Richard Goodwin, écrivain: J'étais à la Maison Blanche à l'époque en tant que conseiller du président Kennedy. L'Amérique latine était ma région, j'ai donc participé aux réunions de sécurité nationale qui ont mené à la Baie des Cochons. L'idée était absurde : envoyer quelques centaines de gars pour éliminer toute l'armée de Castro ? Cela m'a semblé stupide à l'époque, et je l'ai dit. J'ai dit ça à Kennedy, mais personne ne pouvait dire non.
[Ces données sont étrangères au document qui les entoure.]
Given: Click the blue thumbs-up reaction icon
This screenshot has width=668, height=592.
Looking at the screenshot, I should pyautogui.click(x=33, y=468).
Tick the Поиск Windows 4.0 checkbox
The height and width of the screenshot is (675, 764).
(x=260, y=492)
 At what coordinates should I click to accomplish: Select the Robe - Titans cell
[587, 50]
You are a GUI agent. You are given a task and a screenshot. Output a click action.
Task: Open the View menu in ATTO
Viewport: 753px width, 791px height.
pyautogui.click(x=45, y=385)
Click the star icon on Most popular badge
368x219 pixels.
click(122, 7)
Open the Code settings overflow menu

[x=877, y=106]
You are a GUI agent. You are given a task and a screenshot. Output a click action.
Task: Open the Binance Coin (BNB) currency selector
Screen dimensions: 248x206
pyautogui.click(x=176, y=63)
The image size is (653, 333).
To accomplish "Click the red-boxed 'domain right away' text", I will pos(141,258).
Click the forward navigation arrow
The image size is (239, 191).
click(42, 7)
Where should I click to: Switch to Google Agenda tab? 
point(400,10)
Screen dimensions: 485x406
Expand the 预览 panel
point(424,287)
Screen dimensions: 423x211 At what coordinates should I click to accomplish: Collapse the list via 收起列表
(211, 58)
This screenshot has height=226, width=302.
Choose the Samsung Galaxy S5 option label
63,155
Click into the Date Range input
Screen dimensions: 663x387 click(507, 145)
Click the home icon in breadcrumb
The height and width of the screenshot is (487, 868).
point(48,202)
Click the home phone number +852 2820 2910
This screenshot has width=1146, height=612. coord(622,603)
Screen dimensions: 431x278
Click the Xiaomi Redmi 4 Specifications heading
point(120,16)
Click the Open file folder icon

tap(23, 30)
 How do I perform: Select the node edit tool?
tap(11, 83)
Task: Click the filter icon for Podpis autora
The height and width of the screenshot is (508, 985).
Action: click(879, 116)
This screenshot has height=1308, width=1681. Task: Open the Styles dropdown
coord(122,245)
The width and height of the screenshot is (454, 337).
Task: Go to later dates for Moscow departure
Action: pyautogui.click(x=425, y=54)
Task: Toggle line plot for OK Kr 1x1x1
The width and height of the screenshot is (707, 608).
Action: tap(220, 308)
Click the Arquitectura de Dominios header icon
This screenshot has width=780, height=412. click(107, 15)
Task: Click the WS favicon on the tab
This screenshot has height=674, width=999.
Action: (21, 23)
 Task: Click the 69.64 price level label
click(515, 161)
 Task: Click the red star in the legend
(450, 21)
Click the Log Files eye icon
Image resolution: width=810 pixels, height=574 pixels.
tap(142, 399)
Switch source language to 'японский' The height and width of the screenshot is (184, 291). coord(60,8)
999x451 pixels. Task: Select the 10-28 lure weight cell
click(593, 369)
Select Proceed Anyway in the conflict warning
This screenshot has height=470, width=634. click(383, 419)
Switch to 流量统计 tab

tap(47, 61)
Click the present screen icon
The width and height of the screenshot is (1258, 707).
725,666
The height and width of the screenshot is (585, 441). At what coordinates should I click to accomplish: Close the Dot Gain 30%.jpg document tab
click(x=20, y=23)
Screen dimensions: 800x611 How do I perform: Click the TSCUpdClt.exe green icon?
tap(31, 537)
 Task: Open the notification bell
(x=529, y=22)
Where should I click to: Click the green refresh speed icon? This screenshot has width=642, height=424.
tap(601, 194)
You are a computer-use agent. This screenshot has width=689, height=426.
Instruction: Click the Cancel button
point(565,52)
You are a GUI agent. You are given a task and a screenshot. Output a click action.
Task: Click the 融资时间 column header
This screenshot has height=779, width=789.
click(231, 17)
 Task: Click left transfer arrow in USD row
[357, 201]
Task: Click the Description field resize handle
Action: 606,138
Après l'échec de l'invasion, ils ont commencé l'opération Mangouste, une opération secrète conçue pour saboter et renverser le gouvernement de Castro de l'intérieur. La grande inquiétude était que le communisme s'étende à d'autres pays. La C.I.A. eu des contacts avec la mafia, avec John Rosselli et Sam Giancana. Trafficante était aussi un homme clé. Joli groupe de gars avec qui nous nous sommes engagés. La foule était furieuse parce que Castro leur avait enlevé cette grande source de revenus. Plus tard, j'en ai appris beaucoup plus sur ces opérations secrètes, qui étaient plutôt stupides et plutôt futiles. Rien n'a fonctionné, bien sûr. Bobby Kennedy s'en charge enfin. Ils n'auraient rien fait sans lui, alors il savait que les gars de Mob étaient impliqués. Quand j'ai été présenté pour la première fois à Castro à Cuba, j'ai dit : Tu sais, j'ai essayé de t'envahir une fois. Et il a ri. Il pensait que c'était très drôle. Il savait dans quoi j'étais impliqué.

Natalia Revuelta : Je n'ai réalisé à quel point c'était difficile pour moi avant l'invasion de la Baie des Cochons. Je suis plus cubaine que révolutionnaire, ou femme, ou quoi que ce soit d'autre, et soudain la plupart des gens que j'avais connus quittaient le pays. Quand j'ai lu la liste des prisonniers de la Baie des Cochons, je n'ai pu le faire que par la lettre EST, parce que j'ai reconnu peut-être 20 noms entre À et EST, des gens que je connaissais, des amis de ma jeunesse. C'était très dur. Je ne pouvais pas les imaginer avec des armes à feu envahir le pays. Peut-être qu'ils l'ont vu comme une aventure. Allons chasser les lions en Afrique. Allons attaquer Cuba.

Reinaldo Taladrid : Mon grand-père Atilano Taladrid était à Tropicana au moment où le gouvernement révolutionnaire a nationalisé la boîte de nuit. On lui a demandé de faire partie de la nouvelle administration du club, mais le vieux Galicien, un homme honnête et simple, a expliqué qu'il ne comprenait pas vraiment ce qui se passait et qu'il préférait prendre sa retraite.

Tropicana était au sommet de la haute société à Cuba avant 1959. C'était le meilleur. Mais l'existence d'un tel lieu n'a jamais été en contradiction avec la révolution. Et cela explique pourquoi il a gardé ses portes ouvertes. Tropicana est le même qu'il a toujours été. Le spectacle ne peut plus être changé tous les deux mois, mais il se remplit toujours à pleine capacité. Il n'y a plus de casino maintenant, et Meyer Lansky et Santo Trafficante sont partis, mais il y a toujours les mêmes spectacles spectaculaires et la même jungle luxuriante. L'histoire de Tropicana est une histoire comme une autre, composée d'ombres et de lumières, Lumière et ombres.